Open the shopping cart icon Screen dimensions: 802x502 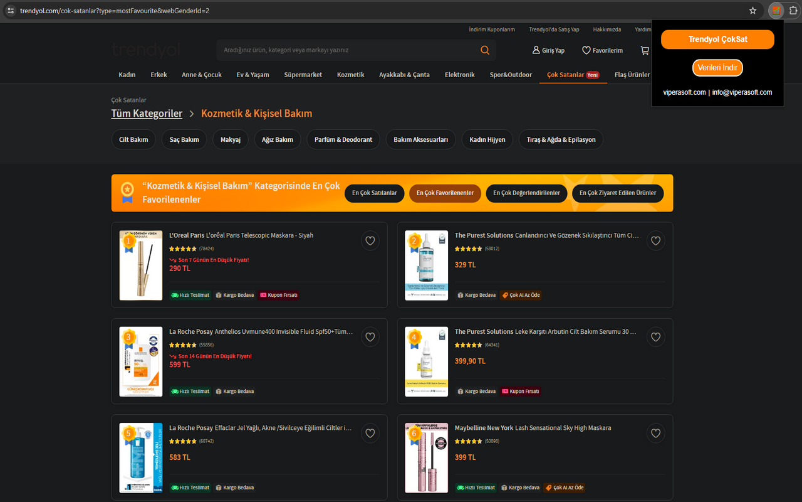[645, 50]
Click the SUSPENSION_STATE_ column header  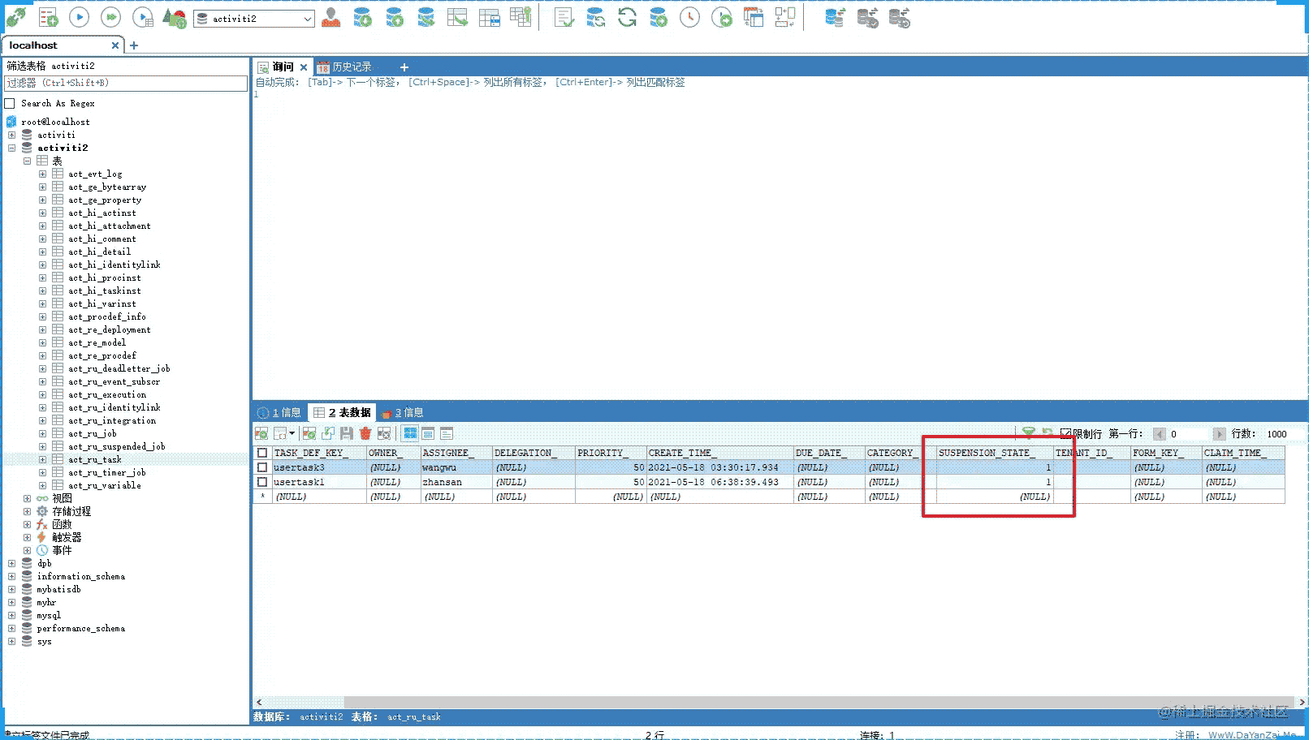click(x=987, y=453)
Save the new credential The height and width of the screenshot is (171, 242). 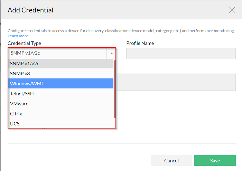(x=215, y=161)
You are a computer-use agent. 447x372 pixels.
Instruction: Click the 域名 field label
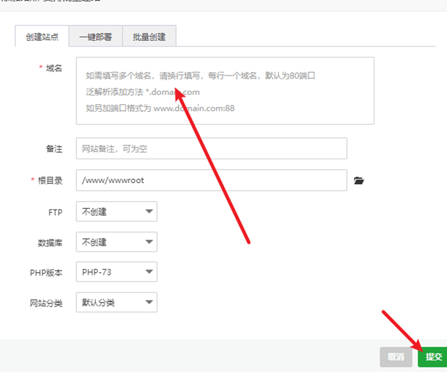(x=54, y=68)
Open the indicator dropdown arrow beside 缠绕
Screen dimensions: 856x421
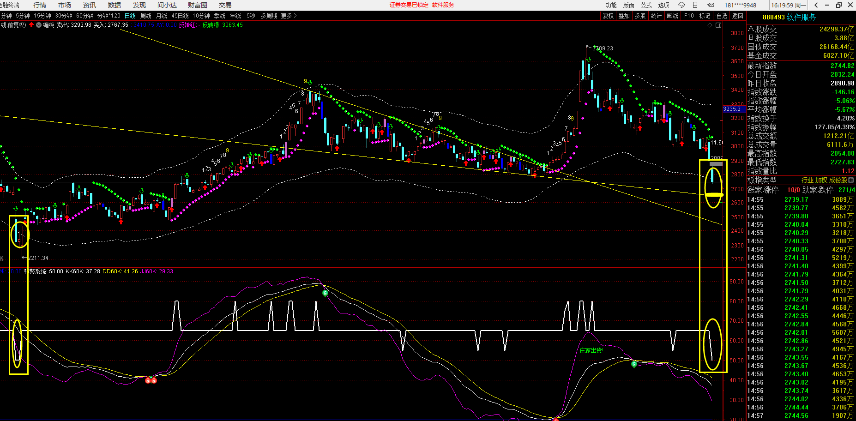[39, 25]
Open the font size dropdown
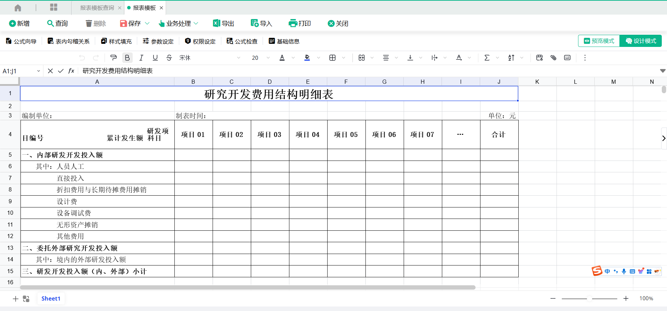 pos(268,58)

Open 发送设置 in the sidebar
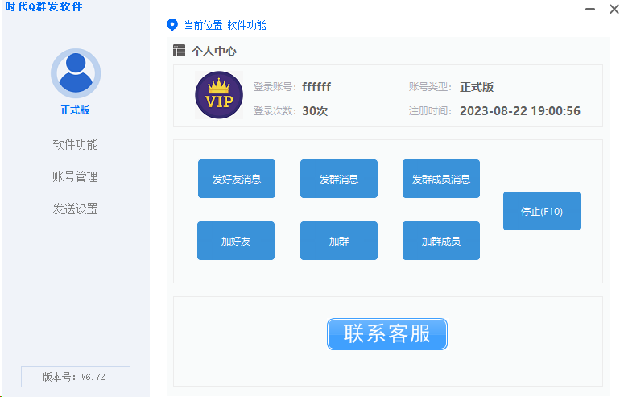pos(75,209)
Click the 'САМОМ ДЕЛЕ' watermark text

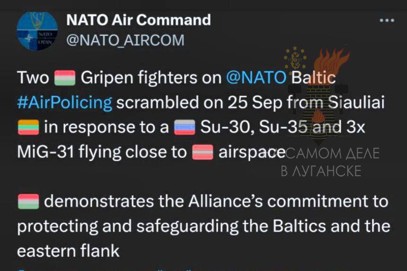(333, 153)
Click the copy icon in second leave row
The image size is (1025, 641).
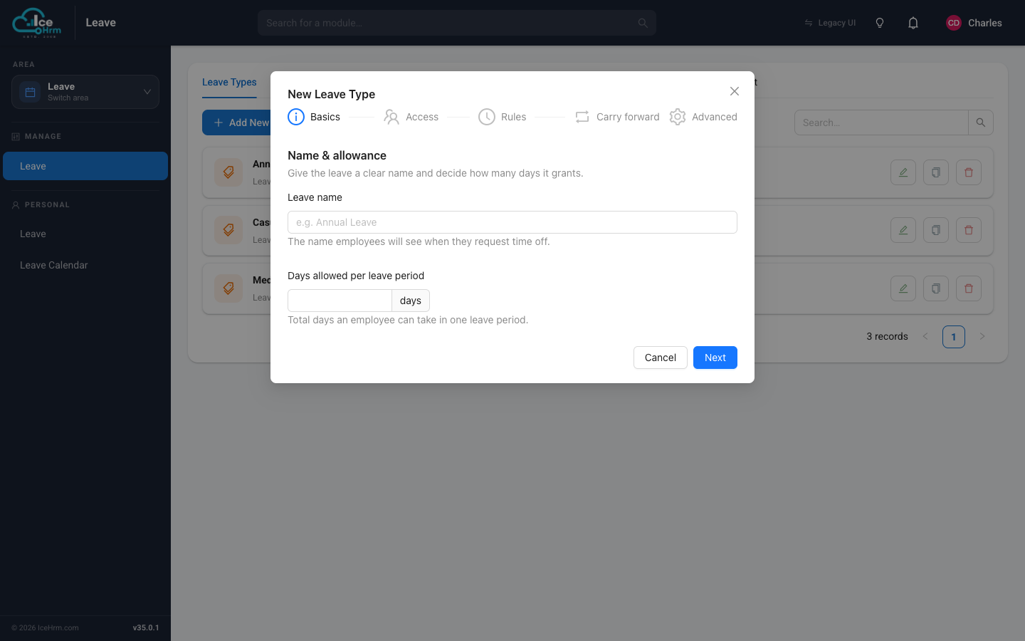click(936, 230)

_ _ _ _ _

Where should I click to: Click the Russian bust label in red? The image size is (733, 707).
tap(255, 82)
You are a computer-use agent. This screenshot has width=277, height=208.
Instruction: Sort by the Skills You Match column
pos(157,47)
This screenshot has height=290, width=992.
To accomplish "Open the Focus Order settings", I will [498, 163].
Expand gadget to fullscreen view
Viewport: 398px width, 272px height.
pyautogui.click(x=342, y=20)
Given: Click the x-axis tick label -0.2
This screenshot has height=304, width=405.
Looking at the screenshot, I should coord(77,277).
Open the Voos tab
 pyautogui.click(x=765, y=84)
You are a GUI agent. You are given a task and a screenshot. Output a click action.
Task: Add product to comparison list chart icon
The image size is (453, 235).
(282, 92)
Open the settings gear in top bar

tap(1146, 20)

_ _ _ _ _

Please find, in the entries above, every line where "computer" occurs, and copy it.

- **Answer to this exercise**
You are a computer-use agent. 447x372 pixels.
You are a computer-use agent. This screenshot has width=277, height=208.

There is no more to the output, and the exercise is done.